Eine Sonderbewilligung soll ausserdem möglich sein, wenn die Verhüllung eine Form der bildlichen Meinungsäusserung darstellt. Ein Beispiel dafür wären Tiermasken an einer Kundgebung gegen Massentierhaltung.
Bundesrat sucht Balance
«Hier geht es vor allem darum, eine Balance zu finden», schreibt der Bundesrat in seiner Botschaft ans Parlament. Einerseits bestehe ein öffentliches Interesse, anonym begangene Straftaten zu vereiteln. Andererseits gebe es den individuellen Anspruch, die Meinungsäusserungs- und Versammlungsfreiheit ohne unverhältnismässige Einschränkungen wahrnehmen zu können.
Ist die Balance gelungen? Immerhin seien Ausnahmen für Demonstrationen vorgesehen, sagt Staatsrechtsexperte Patrice Zumsteg von der Zürcher Hochschule für Angewandte Wissenschaften. Sonst würde der Schweiz eine Verurteilung durch den Europäischen Gerichtshof für Menschenrechte drohen. «Das Problem ist in der Initiative angelegt», gibt Zumsteg zu bedenken. Der Bundesrat halte sich bloss an den Verfassungstext.
Auch Staatsrechtsprofessor Andreas Stöckli von der Universität Freiburg weist darauf hin, dass der Bundesrat zwar nun in Bezug auf Demonstrationen eine strengere Umsetzung vorschlage als in der Vernehmlassung.
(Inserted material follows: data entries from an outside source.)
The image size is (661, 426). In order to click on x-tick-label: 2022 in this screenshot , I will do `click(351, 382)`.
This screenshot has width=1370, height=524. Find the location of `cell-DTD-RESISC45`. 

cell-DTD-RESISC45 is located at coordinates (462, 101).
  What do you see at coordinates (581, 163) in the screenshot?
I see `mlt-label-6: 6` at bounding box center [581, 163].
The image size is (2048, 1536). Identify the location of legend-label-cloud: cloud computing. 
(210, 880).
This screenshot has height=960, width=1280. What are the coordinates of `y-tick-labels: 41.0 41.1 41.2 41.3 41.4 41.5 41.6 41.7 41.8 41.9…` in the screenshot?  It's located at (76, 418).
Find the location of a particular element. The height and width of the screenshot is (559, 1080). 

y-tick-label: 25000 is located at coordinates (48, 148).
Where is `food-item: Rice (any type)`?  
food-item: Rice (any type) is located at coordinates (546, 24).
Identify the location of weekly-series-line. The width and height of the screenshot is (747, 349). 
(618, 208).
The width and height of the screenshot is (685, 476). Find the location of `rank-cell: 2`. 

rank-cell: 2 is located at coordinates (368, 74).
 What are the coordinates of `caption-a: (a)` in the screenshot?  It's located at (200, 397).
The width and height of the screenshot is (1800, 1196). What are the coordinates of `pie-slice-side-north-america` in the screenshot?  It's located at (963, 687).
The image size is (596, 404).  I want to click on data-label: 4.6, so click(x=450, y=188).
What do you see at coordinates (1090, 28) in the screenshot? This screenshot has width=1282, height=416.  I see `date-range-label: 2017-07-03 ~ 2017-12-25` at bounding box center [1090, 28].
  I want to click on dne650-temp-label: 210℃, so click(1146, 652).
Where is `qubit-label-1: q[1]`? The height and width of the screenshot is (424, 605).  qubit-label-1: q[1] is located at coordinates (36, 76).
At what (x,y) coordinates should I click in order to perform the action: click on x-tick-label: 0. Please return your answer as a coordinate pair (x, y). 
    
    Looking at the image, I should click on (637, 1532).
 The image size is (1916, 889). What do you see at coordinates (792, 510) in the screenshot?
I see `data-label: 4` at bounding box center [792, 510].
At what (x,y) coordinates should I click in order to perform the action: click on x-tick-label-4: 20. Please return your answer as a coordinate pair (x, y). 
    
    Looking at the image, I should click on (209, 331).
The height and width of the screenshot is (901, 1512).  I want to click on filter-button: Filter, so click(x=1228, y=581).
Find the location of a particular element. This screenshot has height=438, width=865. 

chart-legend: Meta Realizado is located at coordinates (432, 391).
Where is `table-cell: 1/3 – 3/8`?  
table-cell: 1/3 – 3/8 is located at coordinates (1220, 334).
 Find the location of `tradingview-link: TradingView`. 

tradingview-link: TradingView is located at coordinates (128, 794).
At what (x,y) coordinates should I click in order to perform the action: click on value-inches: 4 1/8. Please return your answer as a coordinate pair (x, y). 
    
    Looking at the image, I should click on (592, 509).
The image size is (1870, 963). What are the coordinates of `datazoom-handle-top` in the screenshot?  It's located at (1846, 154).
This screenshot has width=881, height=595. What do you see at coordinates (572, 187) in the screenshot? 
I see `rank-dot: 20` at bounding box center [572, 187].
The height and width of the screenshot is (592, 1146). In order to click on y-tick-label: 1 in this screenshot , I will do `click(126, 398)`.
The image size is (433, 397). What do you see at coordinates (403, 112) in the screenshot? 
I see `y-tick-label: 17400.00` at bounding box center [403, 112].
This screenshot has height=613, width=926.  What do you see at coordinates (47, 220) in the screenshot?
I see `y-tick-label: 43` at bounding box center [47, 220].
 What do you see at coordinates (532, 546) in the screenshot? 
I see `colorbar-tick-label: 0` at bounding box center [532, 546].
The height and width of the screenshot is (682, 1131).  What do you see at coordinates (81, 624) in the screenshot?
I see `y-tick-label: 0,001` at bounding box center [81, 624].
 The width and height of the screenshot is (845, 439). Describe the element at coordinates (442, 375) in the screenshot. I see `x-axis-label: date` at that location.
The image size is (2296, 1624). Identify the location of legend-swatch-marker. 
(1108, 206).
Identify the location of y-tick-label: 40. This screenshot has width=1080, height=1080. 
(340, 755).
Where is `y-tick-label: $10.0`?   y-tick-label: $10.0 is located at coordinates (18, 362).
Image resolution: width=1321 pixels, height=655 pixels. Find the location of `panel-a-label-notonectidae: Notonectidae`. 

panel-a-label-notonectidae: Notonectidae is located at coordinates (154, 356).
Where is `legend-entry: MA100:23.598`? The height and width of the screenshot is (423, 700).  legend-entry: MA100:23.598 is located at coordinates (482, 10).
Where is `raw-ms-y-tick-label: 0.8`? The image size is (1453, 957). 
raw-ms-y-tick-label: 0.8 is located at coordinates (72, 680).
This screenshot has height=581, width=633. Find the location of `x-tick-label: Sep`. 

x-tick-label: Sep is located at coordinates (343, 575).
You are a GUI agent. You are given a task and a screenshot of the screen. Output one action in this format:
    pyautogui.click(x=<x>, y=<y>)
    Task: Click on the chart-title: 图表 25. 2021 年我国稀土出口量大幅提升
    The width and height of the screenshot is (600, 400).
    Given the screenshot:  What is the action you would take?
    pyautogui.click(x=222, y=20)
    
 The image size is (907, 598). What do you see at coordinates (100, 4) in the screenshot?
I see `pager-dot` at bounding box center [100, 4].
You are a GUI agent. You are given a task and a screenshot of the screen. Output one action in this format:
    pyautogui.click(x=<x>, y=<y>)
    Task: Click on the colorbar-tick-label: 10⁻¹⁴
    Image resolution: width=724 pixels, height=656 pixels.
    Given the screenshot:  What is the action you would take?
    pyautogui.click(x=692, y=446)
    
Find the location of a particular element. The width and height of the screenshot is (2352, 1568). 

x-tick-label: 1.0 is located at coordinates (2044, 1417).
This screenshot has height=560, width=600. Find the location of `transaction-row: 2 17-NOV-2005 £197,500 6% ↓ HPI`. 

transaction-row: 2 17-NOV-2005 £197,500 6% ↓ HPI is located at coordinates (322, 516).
Dennoch gehe der Bundesrat insbesondere bezüglich der Ausnahmen vom Verhüllungsverbot über den Verfassungswortlaut hinaus und nehme insofern gewisse Korrekturen vor. Er berufe sich dabei auf eine verfassungsharmonisierende und völkerrechtskonforme Auslegung.
«Wer will, kann mit Sonnenbrille, Mütze und medizinischer Maske an einer Demonstration teilnehmen.»
Eine andere Frage ist, welche Auswirkungen zu erwarten sind. Zumsteg geht davon aus, dass das Gesetz toter Buchstabe bleiben wird. Es sei illusorisch, zu glauben, dass eine Demonstration wegen einiger Vermummter aufgelöst werden könne. Ausserdem seien die Regeln einfach zu umgehen. «Wer will, kann mit Sonnenbrille, Mütze und medizinischer Maske an einer Demonstration teilnehmen. Das ist nicht verboten.» Staatsrechtsprofessor Andreas Stöckli sieht hier ebenfalls ein gewisses Missbrauchspotenzial.
Fünfzehn Kantone kennen heute schon Vermummungsverbote für Kundgebungen oder Sportanlässe, darunter Zürich, Bern und Basel-Stadt. Stimmt das Parlament dem Vorschlag des Bundesrates zu, werden Verhüllungen an Kundgebungen in allen Kantonen bewilligungspflichtig. Das Bundesgericht hat die Rechtmässigkeit von Vermummungsverboten bestätigt, verlangte aber Ausnahmen.
Wer gegen das Verhüllungsverbot verstösst, muss mit einer Busse bis zu 1000 Franken rechnen. Ursprünglich hatte der Bundesrat eine Busse bis 10’000 Franken vorgeschlagen. Zumsteg bezweifelt jedoch, dass es zu vielen Bussen kommen wird. Die Polizei werde kaum Touristinnen mit Burka auf dem Weg vom Hotel ins Taxi verfolgen, sagt er. Gemäss dem polizeirechtlichen Opportunitätsprinzip müsse nicht alles verfolgt werden. «Den Initianten geht es aber wohl ohnehin um die Symbolkraft.»